The moderating role of urbanisation in the environmental impact of economic complexity and capital formation: Evidence from OECD countries
Abstract
Environmental degradation remains a pressing challenge for high-income countries as they strive to balance economic growth with ecological sustainability. While previous studies have examined various drivers of environmental outcomes, the interplay between economic complexity, capital formation, and energy use has received limited attention. This study investigates how these factors influenced ecosystem vitality in high-income countries over the period of 2000–2022. Drawing on Ecological Modernisation Theory and the Environmental Kuznets Curve framework, this study employs four panel data estimation methods, Panel-Corrected Standard Errors, Driscoll–Kraay Estimators, Poisson Pseudo-Maximum Likelihood, and Feasible Generalised Least Squares, to address cross-sectional dependence, heteroskedasticity, and potential non-linearities. The analysis reveals three key findings. First, while economic complexity improves ecosystem vitality, this benefit weakens substantially in highly urbanised contexts, indicating diminishing returns to knowledge spillovers in dense urban environments. Second, urbanisation significantly reduces the negative environmental impacts of capital accumulation, suggesting that urban agglomeration enables more sustainable infrastructure deployment.

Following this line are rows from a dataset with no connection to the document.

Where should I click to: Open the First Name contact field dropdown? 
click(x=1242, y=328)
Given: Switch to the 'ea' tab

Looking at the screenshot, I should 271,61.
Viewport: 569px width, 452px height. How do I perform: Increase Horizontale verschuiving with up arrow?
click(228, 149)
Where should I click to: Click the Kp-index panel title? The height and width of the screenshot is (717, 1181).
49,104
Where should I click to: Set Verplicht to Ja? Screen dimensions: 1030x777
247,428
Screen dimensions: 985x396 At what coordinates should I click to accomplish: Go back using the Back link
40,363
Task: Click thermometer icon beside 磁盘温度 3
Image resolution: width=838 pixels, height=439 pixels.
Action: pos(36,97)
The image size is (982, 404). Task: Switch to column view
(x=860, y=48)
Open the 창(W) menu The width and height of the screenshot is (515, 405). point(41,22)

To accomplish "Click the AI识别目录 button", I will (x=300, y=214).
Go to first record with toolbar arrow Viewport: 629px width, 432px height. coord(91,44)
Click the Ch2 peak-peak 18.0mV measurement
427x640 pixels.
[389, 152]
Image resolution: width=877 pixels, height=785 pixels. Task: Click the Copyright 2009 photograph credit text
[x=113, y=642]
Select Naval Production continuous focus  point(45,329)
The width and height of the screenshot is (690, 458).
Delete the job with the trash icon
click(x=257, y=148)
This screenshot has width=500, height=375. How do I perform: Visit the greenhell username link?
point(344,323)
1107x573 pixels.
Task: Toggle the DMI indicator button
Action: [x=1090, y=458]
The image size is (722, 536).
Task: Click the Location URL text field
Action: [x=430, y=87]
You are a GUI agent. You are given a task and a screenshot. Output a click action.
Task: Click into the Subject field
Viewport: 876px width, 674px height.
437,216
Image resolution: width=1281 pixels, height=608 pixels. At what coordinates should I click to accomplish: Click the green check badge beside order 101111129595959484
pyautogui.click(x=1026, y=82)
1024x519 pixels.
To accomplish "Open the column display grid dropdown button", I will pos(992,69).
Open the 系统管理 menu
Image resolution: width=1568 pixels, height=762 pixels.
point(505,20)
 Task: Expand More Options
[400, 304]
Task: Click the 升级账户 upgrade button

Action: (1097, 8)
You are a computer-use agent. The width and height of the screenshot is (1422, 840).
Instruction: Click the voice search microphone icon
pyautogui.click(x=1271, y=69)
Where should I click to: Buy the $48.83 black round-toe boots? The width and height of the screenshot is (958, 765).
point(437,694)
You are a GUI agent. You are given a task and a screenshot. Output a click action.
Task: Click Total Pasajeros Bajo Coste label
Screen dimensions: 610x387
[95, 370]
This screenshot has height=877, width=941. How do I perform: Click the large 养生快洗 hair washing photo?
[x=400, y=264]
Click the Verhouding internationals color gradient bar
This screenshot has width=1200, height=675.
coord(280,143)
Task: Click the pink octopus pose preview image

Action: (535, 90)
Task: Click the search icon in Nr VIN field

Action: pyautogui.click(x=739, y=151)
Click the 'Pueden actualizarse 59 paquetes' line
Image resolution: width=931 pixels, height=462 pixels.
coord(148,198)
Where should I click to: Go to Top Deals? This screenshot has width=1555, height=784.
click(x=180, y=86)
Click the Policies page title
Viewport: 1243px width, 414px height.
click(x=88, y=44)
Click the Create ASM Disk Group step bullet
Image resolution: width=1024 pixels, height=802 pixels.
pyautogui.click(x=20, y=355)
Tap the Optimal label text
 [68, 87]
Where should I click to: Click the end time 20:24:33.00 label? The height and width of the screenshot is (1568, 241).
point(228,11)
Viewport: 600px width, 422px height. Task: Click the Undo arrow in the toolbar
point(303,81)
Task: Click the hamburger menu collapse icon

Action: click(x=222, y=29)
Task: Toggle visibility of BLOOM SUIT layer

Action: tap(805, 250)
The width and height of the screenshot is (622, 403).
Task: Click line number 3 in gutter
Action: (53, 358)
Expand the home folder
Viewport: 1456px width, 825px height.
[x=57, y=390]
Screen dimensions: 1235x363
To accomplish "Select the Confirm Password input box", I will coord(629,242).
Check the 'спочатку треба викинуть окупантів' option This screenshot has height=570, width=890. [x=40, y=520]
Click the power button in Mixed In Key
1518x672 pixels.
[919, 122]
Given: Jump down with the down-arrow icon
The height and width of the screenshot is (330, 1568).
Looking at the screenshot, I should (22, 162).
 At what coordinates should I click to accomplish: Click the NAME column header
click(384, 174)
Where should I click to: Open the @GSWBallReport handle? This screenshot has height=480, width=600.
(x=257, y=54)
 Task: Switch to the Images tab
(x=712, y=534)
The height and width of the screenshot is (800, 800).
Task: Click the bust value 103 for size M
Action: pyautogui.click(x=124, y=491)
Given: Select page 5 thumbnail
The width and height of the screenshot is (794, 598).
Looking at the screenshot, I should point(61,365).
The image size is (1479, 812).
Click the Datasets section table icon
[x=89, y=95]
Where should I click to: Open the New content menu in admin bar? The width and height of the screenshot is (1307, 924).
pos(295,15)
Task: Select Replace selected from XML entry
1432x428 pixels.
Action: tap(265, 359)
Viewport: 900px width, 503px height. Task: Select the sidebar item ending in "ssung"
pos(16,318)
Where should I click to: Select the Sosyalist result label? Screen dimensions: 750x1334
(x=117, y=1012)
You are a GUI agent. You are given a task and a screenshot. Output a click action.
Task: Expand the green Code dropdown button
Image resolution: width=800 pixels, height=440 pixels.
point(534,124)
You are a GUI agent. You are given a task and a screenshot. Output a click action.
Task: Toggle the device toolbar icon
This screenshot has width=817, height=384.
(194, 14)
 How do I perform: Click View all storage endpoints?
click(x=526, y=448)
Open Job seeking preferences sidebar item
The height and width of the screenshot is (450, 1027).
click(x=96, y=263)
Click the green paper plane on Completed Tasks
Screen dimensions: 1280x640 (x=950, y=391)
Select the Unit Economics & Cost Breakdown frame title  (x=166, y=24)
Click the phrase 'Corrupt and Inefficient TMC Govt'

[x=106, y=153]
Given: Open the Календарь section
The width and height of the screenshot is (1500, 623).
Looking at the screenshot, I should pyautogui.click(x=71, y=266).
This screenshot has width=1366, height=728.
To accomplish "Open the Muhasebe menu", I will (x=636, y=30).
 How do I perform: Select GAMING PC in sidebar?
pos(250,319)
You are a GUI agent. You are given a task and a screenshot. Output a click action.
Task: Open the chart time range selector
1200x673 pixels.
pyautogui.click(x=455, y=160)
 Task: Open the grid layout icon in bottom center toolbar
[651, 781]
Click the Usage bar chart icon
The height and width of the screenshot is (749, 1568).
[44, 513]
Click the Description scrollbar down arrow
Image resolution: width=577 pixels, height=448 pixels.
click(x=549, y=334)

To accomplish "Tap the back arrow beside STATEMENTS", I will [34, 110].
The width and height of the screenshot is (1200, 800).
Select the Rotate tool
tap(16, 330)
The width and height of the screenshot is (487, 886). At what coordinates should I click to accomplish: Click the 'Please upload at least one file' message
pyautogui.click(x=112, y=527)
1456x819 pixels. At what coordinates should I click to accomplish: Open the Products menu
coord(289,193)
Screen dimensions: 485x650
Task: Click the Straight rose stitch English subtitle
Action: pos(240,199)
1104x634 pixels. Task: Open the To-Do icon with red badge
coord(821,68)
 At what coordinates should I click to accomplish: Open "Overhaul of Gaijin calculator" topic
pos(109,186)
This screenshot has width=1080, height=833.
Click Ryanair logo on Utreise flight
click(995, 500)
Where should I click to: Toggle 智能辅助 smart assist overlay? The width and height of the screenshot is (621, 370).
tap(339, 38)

Third, the urbanisation–environment relationship follows an inverted U-shape, with environmental pressures peaking at intermediate development stages before improving in advanced urban systems. Additionally, renewable energy adoption consistently improves ecosystem vitality, whereas energy intensity exerts negative effects, highlighting the urgency of comprehensive energy transition strategies. These findings demonstrate that urbanisation acts not as a uniform force, but as a dynamic variable requiring spatially differentiated strategies: governance and infrastructure optimisation in dense urban cores, complexity-driven innovation in peri-urban regions, and energy-intensity regulations across all development stages. These findings point to an integrated policy framework that addresses (1) density-sensitive economic complexity, (2) circular infrastructure investment, (3) institutional capacity building, and (4) multi-scalar energy transitions to better align urban development with environmental sustainability.